» **REQUIRED WORK**:
In the lines from the line with "This screenshot has width=1280, height=720. Identify" to the line with "I want to click on cluster-legend: 0", replace each "screenshot" with "screen capture". Write out only those lines, leaving everything else unchanged.
#### SOURCE DATA ####
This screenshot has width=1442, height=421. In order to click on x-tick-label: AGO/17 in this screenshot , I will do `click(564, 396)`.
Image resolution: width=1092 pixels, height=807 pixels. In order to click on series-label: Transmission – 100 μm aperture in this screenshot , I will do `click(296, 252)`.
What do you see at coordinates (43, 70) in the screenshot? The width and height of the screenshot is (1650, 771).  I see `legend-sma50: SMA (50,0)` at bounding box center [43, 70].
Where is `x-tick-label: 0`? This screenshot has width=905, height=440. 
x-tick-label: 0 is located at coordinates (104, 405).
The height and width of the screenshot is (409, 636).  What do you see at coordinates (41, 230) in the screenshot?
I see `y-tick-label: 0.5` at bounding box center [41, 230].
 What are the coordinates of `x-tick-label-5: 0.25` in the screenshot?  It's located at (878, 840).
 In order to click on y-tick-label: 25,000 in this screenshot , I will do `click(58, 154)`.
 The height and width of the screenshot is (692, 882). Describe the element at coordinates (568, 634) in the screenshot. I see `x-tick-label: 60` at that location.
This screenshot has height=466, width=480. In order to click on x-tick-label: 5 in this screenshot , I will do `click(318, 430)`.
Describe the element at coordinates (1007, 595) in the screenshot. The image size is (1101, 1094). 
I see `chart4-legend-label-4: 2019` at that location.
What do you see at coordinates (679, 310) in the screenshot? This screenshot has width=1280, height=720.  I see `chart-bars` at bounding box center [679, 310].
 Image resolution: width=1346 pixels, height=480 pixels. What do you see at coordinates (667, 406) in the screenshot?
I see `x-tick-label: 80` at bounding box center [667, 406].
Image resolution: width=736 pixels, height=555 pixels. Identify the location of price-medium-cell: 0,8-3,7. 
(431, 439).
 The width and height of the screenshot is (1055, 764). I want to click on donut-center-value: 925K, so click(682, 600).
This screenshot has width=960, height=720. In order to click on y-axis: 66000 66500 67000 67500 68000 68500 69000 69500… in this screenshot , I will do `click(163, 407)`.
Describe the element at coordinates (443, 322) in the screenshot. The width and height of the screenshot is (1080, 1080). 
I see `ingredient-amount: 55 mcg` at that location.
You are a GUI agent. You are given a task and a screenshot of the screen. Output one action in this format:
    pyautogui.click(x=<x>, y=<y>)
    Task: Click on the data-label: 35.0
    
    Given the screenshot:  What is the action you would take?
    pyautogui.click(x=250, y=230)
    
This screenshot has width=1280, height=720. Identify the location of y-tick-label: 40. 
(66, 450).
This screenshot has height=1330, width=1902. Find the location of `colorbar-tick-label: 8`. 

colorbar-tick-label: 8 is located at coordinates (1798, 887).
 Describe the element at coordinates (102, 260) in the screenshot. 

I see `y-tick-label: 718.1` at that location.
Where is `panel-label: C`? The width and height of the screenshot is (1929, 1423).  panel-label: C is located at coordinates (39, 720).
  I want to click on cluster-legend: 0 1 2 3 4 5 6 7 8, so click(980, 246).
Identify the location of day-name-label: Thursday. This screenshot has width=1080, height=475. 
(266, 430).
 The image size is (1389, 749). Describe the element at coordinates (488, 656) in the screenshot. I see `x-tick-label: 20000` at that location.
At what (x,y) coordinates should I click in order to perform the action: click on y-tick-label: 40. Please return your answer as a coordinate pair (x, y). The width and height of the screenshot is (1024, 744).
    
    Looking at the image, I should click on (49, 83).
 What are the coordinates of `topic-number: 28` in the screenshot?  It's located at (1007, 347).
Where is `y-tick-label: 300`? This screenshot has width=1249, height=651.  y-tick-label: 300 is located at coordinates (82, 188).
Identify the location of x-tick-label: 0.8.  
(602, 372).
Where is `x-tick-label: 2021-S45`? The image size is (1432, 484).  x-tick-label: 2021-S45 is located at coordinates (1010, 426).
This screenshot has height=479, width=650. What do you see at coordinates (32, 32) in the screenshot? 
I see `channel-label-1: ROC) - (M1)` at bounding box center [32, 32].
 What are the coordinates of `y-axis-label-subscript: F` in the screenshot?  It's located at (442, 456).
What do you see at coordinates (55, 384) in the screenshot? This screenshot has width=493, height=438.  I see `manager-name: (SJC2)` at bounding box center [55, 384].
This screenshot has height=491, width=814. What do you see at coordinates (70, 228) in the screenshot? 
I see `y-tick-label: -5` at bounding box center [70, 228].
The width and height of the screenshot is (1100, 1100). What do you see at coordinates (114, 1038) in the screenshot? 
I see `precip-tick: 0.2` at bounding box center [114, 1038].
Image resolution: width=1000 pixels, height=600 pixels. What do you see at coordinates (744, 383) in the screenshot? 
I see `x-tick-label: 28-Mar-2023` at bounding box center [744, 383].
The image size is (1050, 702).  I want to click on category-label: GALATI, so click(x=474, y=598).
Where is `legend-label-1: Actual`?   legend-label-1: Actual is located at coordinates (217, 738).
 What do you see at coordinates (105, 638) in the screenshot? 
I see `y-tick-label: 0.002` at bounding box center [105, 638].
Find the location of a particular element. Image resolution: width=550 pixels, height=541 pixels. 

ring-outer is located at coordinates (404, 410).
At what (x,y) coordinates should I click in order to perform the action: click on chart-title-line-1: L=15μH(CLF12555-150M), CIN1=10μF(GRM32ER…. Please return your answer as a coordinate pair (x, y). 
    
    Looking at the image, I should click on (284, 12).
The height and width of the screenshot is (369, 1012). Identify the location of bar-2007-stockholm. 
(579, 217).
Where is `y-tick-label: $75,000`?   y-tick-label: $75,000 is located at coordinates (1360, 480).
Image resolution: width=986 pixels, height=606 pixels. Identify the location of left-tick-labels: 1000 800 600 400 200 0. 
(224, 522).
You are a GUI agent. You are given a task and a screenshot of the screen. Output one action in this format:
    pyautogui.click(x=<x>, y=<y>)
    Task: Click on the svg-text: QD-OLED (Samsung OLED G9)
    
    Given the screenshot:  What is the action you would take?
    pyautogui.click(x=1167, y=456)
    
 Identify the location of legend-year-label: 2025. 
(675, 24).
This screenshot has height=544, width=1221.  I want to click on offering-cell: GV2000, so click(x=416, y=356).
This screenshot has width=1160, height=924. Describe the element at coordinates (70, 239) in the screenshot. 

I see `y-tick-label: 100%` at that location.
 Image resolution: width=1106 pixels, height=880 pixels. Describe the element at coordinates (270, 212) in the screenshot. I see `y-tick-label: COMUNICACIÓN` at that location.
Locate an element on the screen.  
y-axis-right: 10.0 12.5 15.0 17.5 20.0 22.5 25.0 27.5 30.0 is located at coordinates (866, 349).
####
» **TASK RESULT**:
This screen capture has width=1280, height=720. Identify the location of y-tick-label: 40. 
(66, 450).
This screen capture has height=1330, width=1902. Find the location of `colorbar-tick-label: 8`. 

colorbar-tick-label: 8 is located at coordinates (1798, 887).
 Describe the element at coordinates (102, 260) in the screen capture. 

I see `y-tick-label: 718.1` at that location.
Where is `panel-label: C`? The width and height of the screen capture is (1929, 1423).  panel-label: C is located at coordinates (39, 720).
  I want to click on cluster-legend: 0 1 2 3 4 5 6 7 8, so click(980, 246).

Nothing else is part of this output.